» What to work on: For the entries below, the expected answer is the line with "巨龍單技能重置 item name", the line with "Select the YES/NO", and every line between them, exactly as written, and nothing more.

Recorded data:
------------------------------------------------------------
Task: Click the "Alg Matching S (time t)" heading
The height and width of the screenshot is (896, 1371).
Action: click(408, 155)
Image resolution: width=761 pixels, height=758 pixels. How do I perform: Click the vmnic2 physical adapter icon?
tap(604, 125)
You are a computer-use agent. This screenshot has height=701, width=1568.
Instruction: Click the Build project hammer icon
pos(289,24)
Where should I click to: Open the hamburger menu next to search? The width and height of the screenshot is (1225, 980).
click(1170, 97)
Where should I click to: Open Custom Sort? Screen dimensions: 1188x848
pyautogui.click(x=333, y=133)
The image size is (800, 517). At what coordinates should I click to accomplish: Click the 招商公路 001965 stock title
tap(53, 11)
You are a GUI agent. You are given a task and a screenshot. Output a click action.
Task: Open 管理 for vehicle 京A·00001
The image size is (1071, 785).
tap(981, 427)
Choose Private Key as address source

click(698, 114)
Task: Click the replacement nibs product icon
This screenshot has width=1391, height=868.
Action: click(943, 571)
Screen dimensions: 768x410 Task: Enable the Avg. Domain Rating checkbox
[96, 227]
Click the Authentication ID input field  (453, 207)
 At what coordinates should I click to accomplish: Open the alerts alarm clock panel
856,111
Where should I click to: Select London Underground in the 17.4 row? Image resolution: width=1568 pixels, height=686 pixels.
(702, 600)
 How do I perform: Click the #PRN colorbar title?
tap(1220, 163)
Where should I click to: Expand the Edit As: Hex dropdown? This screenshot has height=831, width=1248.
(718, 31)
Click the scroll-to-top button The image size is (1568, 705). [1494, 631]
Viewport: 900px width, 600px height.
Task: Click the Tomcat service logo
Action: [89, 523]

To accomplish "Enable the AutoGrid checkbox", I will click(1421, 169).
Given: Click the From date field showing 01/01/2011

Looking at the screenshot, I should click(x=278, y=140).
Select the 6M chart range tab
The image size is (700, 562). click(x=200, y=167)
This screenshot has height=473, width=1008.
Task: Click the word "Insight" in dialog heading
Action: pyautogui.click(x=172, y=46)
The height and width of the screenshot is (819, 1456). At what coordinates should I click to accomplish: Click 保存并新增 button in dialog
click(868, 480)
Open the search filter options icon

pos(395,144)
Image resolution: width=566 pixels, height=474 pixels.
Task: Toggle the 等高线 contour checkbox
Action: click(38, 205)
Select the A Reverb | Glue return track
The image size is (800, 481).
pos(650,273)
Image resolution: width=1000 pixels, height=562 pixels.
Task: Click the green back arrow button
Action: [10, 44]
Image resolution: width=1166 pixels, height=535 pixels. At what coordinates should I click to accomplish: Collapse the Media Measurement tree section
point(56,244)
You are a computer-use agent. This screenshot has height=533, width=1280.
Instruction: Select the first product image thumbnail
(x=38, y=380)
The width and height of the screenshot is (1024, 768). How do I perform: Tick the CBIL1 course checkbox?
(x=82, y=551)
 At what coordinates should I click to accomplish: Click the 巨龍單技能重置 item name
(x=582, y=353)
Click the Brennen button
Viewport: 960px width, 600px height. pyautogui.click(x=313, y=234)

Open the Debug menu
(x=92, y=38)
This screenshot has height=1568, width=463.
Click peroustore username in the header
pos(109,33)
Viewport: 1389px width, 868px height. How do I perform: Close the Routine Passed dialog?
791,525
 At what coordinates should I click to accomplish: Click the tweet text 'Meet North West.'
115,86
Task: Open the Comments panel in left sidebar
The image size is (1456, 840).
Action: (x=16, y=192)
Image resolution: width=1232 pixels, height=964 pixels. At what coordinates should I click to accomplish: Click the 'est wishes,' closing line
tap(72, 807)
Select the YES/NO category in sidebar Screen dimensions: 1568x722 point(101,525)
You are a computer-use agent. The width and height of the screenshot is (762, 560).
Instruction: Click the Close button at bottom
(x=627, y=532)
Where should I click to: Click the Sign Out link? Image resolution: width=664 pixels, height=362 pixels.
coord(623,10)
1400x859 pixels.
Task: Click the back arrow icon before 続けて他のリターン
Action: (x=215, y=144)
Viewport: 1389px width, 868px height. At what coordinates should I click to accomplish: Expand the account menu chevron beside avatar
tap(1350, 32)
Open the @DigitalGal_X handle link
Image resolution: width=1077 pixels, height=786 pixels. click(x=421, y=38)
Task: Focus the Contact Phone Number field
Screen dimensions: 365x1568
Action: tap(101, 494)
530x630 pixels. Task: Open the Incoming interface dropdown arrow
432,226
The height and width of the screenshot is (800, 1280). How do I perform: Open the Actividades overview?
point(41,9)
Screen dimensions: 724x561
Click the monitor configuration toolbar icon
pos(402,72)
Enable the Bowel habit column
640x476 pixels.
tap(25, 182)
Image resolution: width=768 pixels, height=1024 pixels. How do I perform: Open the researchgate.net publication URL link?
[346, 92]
------------------------------------------------------------
» Solution below:
 At what coordinates should I click to accomplish: Click the 巨龍單技能重置 item name
(x=582, y=353)
Click the Brennen button
Viewport: 960px width, 600px height. pyautogui.click(x=313, y=234)

Open the Debug menu
(x=92, y=38)
This screenshot has height=1568, width=463.
Click peroustore username in the header
pos(109,33)
Viewport: 1389px width, 868px height. How do I perform: Close the Routine Passed dialog?
791,525
 At what coordinates should I click to accomplish: Click the tweet text 'Meet North West.'
115,86
Task: Open the Comments panel in left sidebar
The image size is (1456, 840).
Action: (x=16, y=192)
Image resolution: width=1232 pixels, height=964 pixels. At what coordinates should I click to accomplish: Click the 'est wishes,' closing line
tap(72, 807)
Select the YES/NO category in sidebar Screen dimensions: 1568x722 point(101,525)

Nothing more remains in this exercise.